There are several approaches to this problem.

2.1 Using functions

2.1.1 select

We can do this nicely with a function implemented in Haskell:

select :: a -> [(Bool, a)] -> a
select def = maybe def snd . List.find fst
 
 
select exDefault
    [(cond1, ex1),
     (cond2, ex2),
     (cond3, ex3)]

Unfortunately this function is not in the Prelude.

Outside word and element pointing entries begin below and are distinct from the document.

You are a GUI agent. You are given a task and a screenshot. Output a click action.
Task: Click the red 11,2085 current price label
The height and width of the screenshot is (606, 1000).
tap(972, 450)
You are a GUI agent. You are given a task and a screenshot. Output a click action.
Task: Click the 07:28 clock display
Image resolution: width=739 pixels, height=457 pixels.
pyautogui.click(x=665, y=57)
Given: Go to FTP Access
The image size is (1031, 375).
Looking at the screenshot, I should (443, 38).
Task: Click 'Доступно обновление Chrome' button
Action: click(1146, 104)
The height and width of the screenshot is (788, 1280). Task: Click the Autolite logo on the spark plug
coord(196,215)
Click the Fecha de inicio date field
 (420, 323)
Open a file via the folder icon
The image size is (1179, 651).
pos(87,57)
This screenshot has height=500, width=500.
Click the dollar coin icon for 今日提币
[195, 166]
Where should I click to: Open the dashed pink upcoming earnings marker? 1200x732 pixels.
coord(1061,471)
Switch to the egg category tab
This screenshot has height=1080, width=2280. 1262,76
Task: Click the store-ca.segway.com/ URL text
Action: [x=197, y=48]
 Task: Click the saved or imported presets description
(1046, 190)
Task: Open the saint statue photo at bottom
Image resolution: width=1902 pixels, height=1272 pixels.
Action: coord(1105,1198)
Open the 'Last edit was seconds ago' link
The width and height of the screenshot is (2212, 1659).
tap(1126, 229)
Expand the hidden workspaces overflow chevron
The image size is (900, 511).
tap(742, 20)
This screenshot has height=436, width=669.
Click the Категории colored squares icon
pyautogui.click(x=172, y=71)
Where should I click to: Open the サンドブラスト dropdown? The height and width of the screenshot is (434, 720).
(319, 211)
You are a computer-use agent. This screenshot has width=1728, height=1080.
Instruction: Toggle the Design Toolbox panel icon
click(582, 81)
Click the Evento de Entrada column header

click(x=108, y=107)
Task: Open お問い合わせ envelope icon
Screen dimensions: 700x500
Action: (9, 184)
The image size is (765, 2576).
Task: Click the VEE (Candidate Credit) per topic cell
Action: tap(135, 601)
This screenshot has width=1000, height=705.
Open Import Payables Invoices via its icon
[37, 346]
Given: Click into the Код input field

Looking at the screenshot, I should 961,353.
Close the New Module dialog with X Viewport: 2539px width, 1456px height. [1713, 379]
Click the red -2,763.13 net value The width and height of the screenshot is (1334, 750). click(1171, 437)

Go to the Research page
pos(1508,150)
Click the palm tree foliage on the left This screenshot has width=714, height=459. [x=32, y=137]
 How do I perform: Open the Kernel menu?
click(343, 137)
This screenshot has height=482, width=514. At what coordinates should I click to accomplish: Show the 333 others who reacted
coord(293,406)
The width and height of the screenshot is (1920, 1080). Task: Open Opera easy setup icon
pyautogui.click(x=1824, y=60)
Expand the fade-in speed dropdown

It is however in the utility-ht package.

2.1.2 nested 'if'

Alternative implementations are

select' def = fromMaybe def . lookup True
 
{- a purely functional implementation of if-then-else -}
if' :: Bool -> a -> a -> a
if' True  x _ = x
if' False _ y = y
 
select'' = foldr (uncurry if')
The implementation of
select''
makes clear that
select
can be considered as nested
if
s. The functional
if'
is also useful in connection with
zipWith3
since
zipWith3 if'
merges two lists according to a list of conditions.

See if-then-else.

Alternatively you can unroll
foldr
and write
if' cond1 ex1 $
if' cond2 ex2 $
if' cond3 ex3 $
   exDefault

2.1.3 infix operator

If you use
if'
in infix form, you may call it
?
like in C,

then because of partial application it will work nicely together with '$' for the else clause.

infixl 1 ?
(?) :: Bool -> a -> a -> a
(?) = if'
 
cond1 ? ex1 $
cond2 ? ex2 $
cond3 ? ex3 $
   exDefault


2.2 Using syntactic sugar

2.2.1 Guards

You can make use of some syntactic sugar of Haskell, namely of guards.

case () of _
             | cond1     -> ex1
             | cond2     -> ex2
             | cond3     -> ex3
             | otherwise -> exDefault

Alternatively, one could simply factor out a function(/value) and use guards in the argument patterns.

2.2.2 List comprehensions

An alternative sugarful approach is to use list comprehensions.

head $
  [ ex1 | cond1 ] ++
  [ ex2 | cond2 ] ++
  [ ex3 | cond3 ] ++
  [ exDefault ]